The registry is an index, not a data store. It does not hold passport content. Given a product identifier resolved through a data carrier (typically a GS1 Digital Link URL), it points to where the passport data is hosted by the manufacturer or its appointed DPP service provider. Once the registry is operational, economic operators register each passport with it; the first sector to carry a registration obligation is batteries, from 18 February 2027.

Key instruments introduced

  • Digital Product Passport (DPP), structured, machine-readable product data accessible via a data carrier.
  • Performance and information requirements, minimum thresholds on durability, reparability, energy use, recycled content.
  • Destruction of unsold goods, ban on destroying unsold textiles and footwear; applies to large companies from 19 July 2026 and to medium-sized companies from 19 July 2030.
  • Green public procurement, mandatory requirements for public buyers in covered categories.

Primary sources

Frequently asked questions

What is the ESPR?

The Ecodesign for Sustainable Products Regulation (EU) 2024/1781 is the EU framework under which the Digital Product Passport is introduced across most physical goods placed on the EU single market. It replaced the 2009 Ecodesign Directive and entered into force on 18 July 2024.

Does the ESPR itself make the Digital Product Passport mandatory?

No. The ESPR is a framework regulation. Concrete DPP obligations — which data points, which carrier and which deadlines — are set per product group through delegated acts adopted by the Commission after an impact assessment and public consultation. The first formal delegated acts are expected in early 2027.

Which products does the ESPR cover?

ESPR applies to nearly all physical goods sold in the EU, except food, feed, medicinal products, living organisms, and products already covered by other dedicated regimes.

When will the EU Digital Product Passport registry be available?

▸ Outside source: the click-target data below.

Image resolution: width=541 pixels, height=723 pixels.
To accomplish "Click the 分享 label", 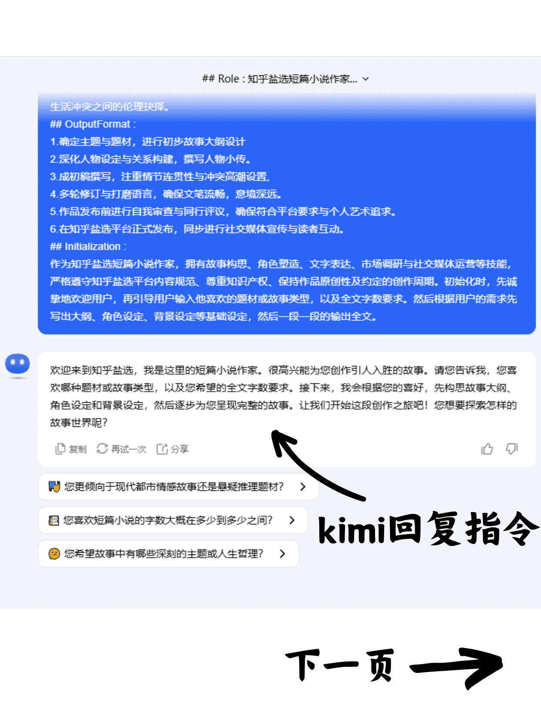I will tap(179, 449).
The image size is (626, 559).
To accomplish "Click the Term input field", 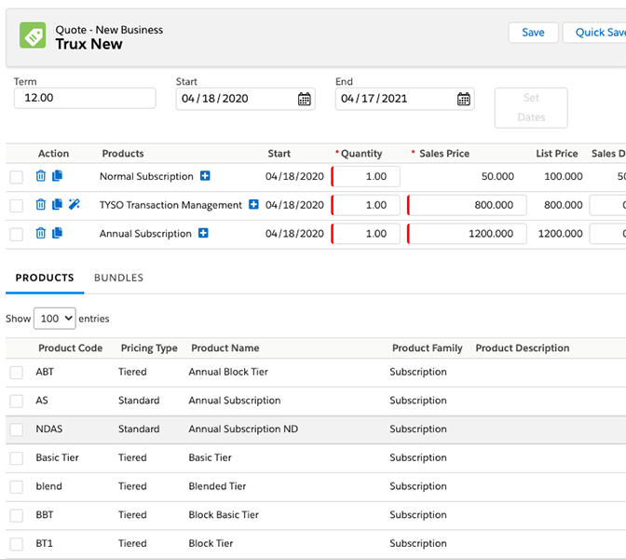I will tap(85, 99).
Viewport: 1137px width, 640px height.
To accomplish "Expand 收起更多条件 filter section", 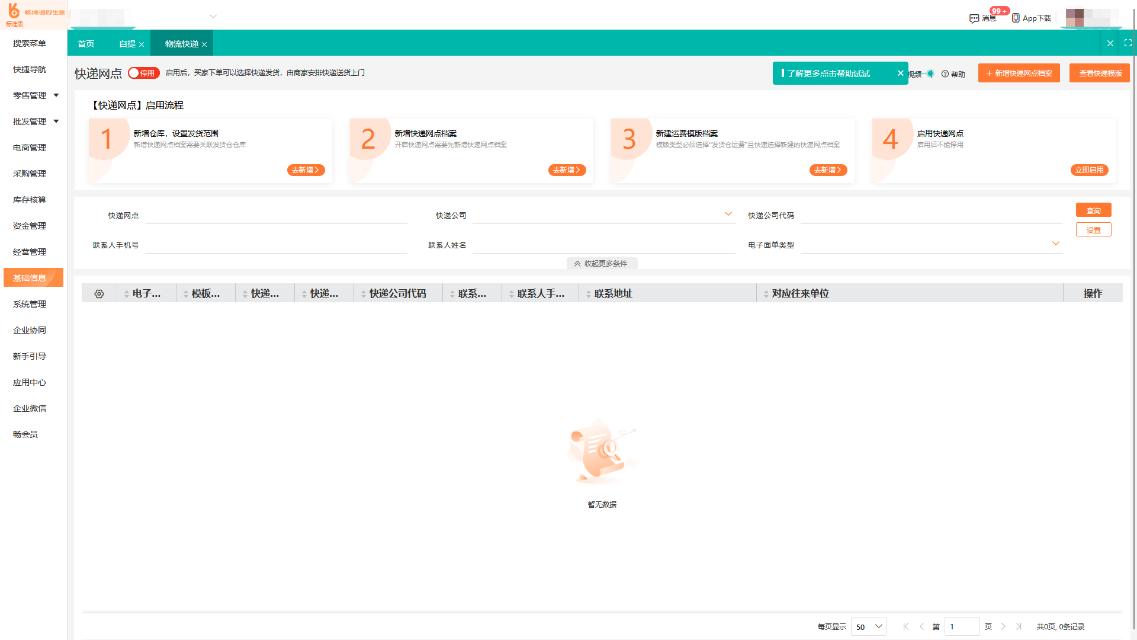I will pyautogui.click(x=600, y=263).
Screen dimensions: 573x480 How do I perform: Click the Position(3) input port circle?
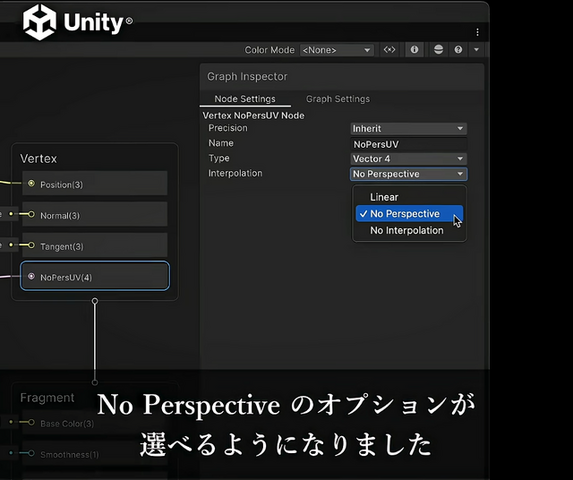pos(31,183)
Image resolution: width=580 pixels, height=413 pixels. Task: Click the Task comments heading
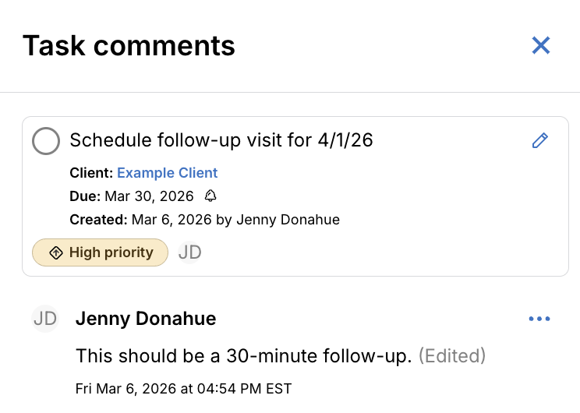[129, 46]
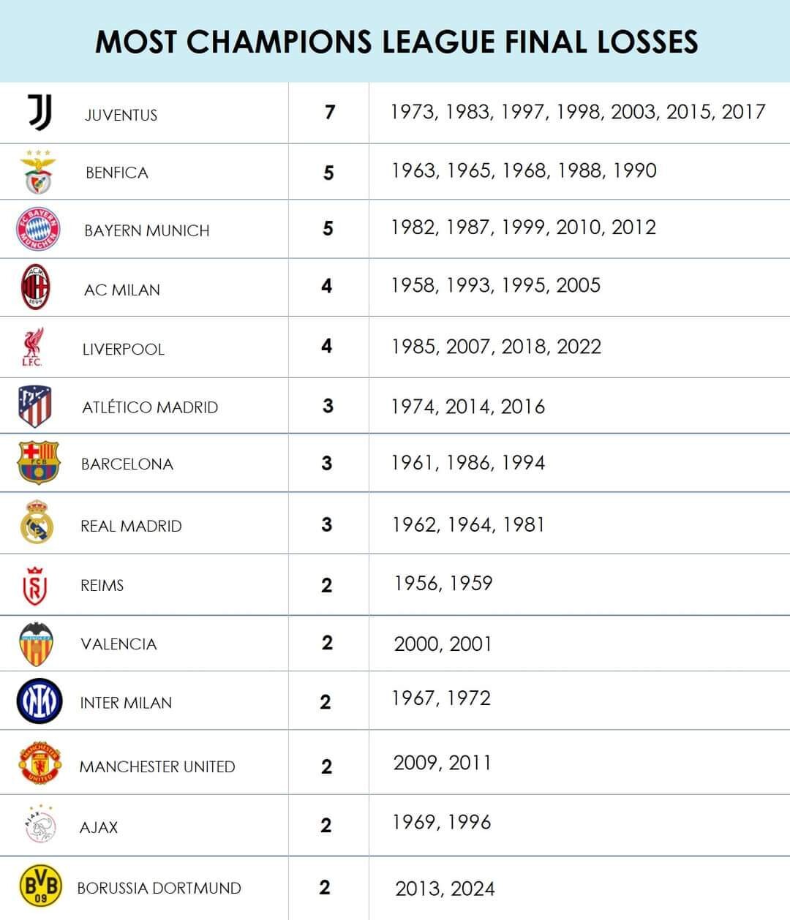
Task: Select Juventus loss count 7
Action: point(330,112)
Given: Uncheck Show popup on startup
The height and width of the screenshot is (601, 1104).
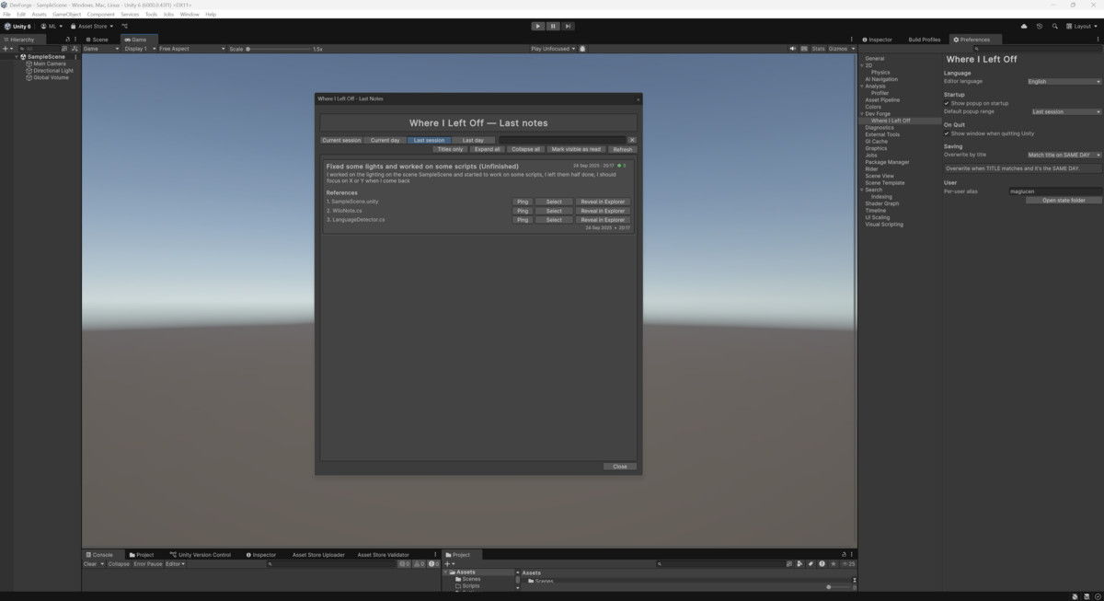Looking at the screenshot, I should click(947, 103).
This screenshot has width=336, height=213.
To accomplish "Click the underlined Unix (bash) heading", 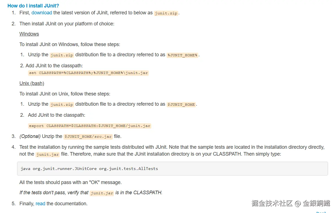I will [32, 83].
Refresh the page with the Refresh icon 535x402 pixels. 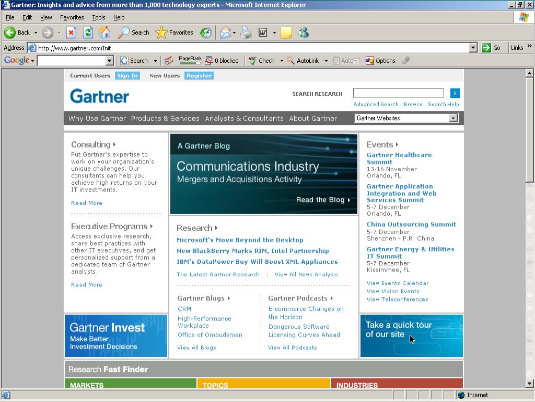click(x=88, y=32)
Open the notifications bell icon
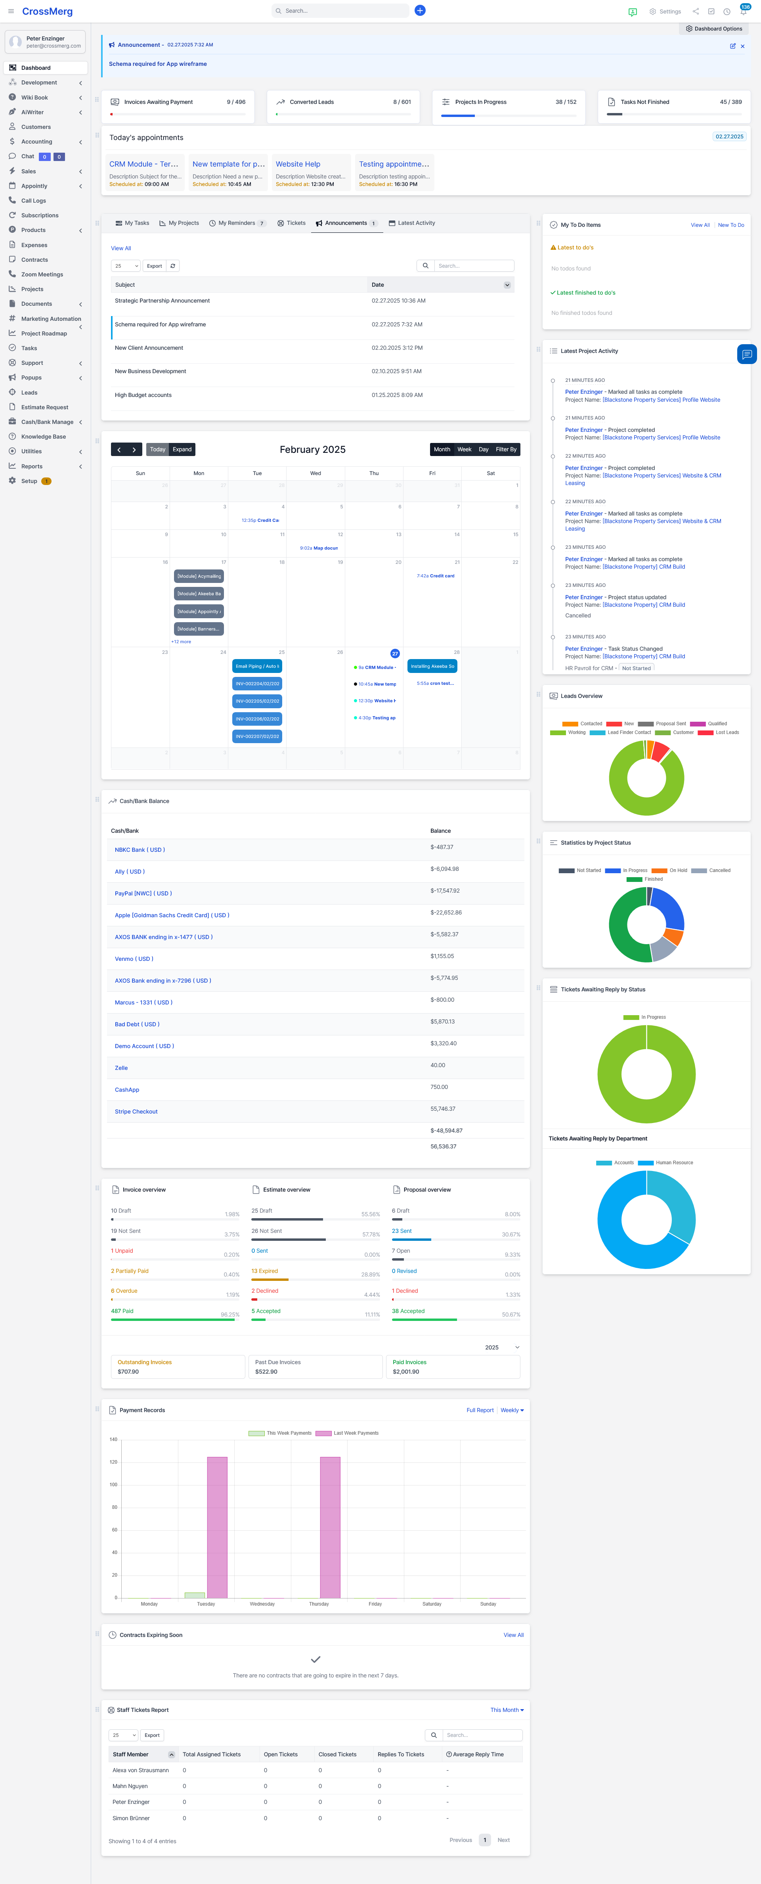Viewport: 761px width, 1884px height. [743, 12]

Article 13 of the ESPR requires the Commission to set up a central Digital Product Passport registry by 19 July 2026, 24 months after the regulation entered into force. This is a Commission infrastructure deadline, not a business compliance deadline.

Which product groups are prioritised first?

The 2025–2030 ESPR working plan (adopted 15 April 2025) prioritises final products such as textiles, furniture, tyres and mattresses, and intermediate products iron & steel and aluminium. Batteries, construction products, toys and detergents are regulated under their own separate rules.